Justiça liberta suspeito de soltar linha chilena que matou bebê em Contagem
Ravi Oliveira Dias, de 1 ano e 9 meses, morreu na quarta-feira (27/5), após ser atingido pela linha cortante
compartilhe
SIGA
O Tribunal de Justiça de Minas Gerais (TJMG) concedeu liberdade provisória ao jovem, de 19 anos, suspeito de ter soltado a pipa com linha chilena que matou o bebê Ravi Oliveira Dias, de 1 ano e 9 meses, em Contagem, na Região Metropolitana de Belo Horizonte. Ele havia sido preso em flagrante pela Polícia Militar.
Na decisão, a Justiça estabeleceu, no entanto, o cumprimento de medidas cautelares. Entre elas estão, a proibição de se ausentar da Comarca de Contagem por período superior a oito dias sem prévia e expressa autorização deste juízo; manter o endereço residencial e telefones de contato constantemente atualizados nos autos; e comparecer bimestralmente e presencialmente em juízo para justificar suas atividades.
De acordo com os relatos do boletim de ocorrência, o acidente aconteceu enquanto a irmã da vítima, Nicole Gomes dos Santos, caminhava pela via pública empurrando o irmão mais novo em um brinquedo do tipo "velotrol". Ao notar uma motocicleta transitando no sentido oposto, Nicole ouviu gritos vindos da rua para que o condutor parasse o veículo.
Ao olhar para o irmão, a jovem se deparou com um intenso sangramento no pescoço do bebê. Ravi foi socorrido imediatamente por populares e levado às pressas para a Unidade de Pronto Atendimento (UPA) do Bairro Santa Terezinha, na Pampulha, mas deu entrada na unidade já sem vida. A equipe médica de plantão atestou que o óbito decorreu de um choque hemorrágico provocado por cortes severos na traqueia, em uma artéria e na musculatura cervical.
O condutor da motocicleta prestou depoimento e explicou que a linha de pipa estava estendida de um lado a outro da rua. Ao passar, a linha ficou presa ao para-lama de seu veículo e acabou sendo arrastada pelo movimento, atingindo o pescoço do menino que estava no velotrol.

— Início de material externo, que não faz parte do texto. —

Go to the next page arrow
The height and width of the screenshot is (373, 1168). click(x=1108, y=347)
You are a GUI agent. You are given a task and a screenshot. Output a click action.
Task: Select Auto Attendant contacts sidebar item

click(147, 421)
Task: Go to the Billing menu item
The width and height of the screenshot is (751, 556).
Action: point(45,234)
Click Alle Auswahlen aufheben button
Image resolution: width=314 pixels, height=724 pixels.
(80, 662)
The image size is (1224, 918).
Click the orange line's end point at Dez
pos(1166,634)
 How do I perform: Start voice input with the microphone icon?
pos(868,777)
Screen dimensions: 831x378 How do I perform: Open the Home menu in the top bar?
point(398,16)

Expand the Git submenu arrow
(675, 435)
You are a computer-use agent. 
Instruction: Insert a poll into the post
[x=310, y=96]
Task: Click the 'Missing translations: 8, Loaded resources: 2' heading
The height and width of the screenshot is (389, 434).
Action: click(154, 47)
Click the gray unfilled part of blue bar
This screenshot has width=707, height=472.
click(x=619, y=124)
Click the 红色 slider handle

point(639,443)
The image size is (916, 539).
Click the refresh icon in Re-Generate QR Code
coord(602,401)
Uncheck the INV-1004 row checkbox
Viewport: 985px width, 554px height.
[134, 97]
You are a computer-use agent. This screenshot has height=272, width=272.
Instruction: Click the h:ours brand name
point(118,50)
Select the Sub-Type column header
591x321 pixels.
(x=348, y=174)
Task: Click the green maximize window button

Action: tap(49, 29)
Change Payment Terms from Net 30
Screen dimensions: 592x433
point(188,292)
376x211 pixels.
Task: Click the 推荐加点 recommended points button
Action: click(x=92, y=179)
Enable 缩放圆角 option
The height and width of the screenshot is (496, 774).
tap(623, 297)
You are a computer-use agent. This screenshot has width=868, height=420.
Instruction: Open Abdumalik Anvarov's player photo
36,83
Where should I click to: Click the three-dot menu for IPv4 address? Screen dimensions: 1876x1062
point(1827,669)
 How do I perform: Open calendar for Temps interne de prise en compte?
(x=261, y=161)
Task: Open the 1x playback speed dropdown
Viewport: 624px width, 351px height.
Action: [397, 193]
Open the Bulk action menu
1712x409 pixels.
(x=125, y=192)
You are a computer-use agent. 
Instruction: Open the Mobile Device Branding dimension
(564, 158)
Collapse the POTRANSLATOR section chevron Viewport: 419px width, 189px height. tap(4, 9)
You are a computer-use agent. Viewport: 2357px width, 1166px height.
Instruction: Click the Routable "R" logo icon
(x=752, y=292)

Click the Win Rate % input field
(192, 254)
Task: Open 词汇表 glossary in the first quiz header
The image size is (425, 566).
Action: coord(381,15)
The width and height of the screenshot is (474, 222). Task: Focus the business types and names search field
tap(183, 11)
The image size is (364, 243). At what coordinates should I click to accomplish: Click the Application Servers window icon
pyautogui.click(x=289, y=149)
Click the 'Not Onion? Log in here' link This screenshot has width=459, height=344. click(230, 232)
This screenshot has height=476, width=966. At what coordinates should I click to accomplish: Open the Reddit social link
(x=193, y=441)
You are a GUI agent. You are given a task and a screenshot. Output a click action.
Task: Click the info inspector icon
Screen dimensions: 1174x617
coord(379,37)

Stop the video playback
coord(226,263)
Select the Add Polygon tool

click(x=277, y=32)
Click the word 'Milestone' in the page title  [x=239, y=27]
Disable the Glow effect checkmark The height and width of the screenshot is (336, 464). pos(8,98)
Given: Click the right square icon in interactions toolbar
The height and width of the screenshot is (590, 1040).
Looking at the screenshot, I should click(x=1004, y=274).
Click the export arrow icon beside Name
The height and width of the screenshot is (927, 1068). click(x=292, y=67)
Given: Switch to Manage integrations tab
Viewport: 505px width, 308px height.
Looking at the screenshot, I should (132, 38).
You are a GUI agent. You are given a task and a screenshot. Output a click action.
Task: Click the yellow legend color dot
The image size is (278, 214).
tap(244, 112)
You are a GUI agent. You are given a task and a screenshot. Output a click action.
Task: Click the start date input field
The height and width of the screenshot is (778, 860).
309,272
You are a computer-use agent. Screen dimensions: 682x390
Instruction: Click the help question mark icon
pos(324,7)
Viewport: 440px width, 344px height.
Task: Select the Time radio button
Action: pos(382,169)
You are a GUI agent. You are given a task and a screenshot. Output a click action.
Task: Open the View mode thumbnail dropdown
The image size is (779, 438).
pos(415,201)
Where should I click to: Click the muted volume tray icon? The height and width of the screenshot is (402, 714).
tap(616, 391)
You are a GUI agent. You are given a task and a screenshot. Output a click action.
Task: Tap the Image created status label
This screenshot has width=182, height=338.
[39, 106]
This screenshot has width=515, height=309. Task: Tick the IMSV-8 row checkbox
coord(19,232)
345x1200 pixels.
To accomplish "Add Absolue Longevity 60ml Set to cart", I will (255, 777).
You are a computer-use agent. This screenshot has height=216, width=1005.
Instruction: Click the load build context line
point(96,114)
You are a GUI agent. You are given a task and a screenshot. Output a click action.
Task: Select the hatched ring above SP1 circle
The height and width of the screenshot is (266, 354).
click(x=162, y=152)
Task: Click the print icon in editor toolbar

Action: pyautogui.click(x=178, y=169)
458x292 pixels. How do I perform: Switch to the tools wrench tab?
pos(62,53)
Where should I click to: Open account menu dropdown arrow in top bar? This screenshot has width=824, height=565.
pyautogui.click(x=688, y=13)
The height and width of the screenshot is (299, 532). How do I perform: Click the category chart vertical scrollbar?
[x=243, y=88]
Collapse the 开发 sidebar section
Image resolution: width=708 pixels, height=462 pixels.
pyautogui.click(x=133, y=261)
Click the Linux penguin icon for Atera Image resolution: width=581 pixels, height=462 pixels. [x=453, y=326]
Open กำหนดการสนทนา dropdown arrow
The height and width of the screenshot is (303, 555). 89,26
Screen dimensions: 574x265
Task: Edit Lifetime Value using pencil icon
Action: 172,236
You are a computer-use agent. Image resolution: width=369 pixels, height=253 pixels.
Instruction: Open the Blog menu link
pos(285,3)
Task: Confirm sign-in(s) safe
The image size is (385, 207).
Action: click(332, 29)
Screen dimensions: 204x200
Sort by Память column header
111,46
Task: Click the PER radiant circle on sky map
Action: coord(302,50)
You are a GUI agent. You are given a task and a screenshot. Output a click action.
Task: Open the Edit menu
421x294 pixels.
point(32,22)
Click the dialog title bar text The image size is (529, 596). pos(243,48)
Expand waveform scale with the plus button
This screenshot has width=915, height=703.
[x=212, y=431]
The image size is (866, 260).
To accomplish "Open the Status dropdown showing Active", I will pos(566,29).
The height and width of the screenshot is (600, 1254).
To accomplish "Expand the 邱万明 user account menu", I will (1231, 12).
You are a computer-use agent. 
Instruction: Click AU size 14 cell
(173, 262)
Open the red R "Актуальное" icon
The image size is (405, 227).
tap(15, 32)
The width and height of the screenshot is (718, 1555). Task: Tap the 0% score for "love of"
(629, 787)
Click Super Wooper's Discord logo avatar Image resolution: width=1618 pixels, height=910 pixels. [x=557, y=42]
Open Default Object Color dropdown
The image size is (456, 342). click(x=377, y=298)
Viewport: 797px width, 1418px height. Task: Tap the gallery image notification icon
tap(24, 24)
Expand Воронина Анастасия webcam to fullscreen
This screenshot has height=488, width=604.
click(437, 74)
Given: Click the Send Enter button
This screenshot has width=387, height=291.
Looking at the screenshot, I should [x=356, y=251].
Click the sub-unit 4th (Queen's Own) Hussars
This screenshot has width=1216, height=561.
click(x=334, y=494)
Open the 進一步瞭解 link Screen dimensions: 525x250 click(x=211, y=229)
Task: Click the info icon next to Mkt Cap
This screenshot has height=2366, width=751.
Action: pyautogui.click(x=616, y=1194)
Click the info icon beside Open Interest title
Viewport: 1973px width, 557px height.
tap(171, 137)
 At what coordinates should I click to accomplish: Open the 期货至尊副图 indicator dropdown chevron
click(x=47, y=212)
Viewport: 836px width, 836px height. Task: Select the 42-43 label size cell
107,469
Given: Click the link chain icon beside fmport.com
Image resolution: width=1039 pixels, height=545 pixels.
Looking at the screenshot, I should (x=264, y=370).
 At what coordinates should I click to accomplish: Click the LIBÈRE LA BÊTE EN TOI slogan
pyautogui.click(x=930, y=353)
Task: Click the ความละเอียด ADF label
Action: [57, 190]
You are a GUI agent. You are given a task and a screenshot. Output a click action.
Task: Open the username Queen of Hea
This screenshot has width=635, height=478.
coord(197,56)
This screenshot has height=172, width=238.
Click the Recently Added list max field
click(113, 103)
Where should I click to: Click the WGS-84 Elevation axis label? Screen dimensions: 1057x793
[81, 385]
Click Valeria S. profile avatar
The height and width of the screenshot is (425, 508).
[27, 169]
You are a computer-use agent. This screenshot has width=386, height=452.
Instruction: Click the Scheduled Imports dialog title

O suspeito de soltar a pipa também prestou declarações e admitiu que estava no local soltando pipa com seus enteados. Ele explicou que a pipa havia caído e a linha acabou ficando estendida sobre a via pública. O jovem alegou ter comprado o material em um comércio local sob a indicação de que era "a melhor disponível", afirmando que desconhecia o potencial altamente cortante do produto e a proibição de seu uso.
Ainda segundo o suspeito, ao perceber que o motociclista arrastava a linha em direção às crianças, ele gritou desesperadamente para alertar o condutor e, logo após o ferimento, tomou o garoto nos braços para buscar ajuda.
A Polícia Civil de Minas Gerais (PCMG) ratificou a prisão em flagrante sob a tipificação de homicídio culposo (quando não há a intenção de matar), definindo uma fiança inicial no valor de R$ 3.000,00.
Decisão
Ao analisar o caso na Central de Audiência de Custódia, o Juiz de Direito Elexander Camargos Diniz homologou a regularidade da prisão em flagrante, mas determinou a concessão de liberdade provisória ao investigado.
"O fato, embora imensamente trágico e doloroso devido ao falecimento de uma criança (...), decorre de circunstâncias acidentais que devem ser analisadas à luz da culpabilidade e da conduta específica do agente, sem que a gravidade abstrata do resultado sirva como fundamento automático para a supressão de sua liberdade", destacou o magistrado na decisão.
O juiz apontou que o comportamento do jovem logo após o ocorrido - gritando para alertar o motociclista e carregando o menino nos braços até o pronto atendimento - afasta a configuração de dolo eventual (quando se assume o risco do resultado), reforçando o caráter culposo do delito. Pela legislação brasileira (Artigo 313 do Código de Processo Penal), não existe previsão legal para a decretação de prisão preventiva em crimes culposos.
Siga nosso canal no WhatsApp e receba notícias relevantes para o seu dia
Além disso, a Justiça aceitou o pedido da defesa e dispensou integralmente o pagamento da fiança de R$ 3 mil. Foi comprovado que o suspeito tem bons antecedentes e trabalha como servente de obras, encontrando-se atualmente desempregado e sem condições financeiras de arcar com o valor.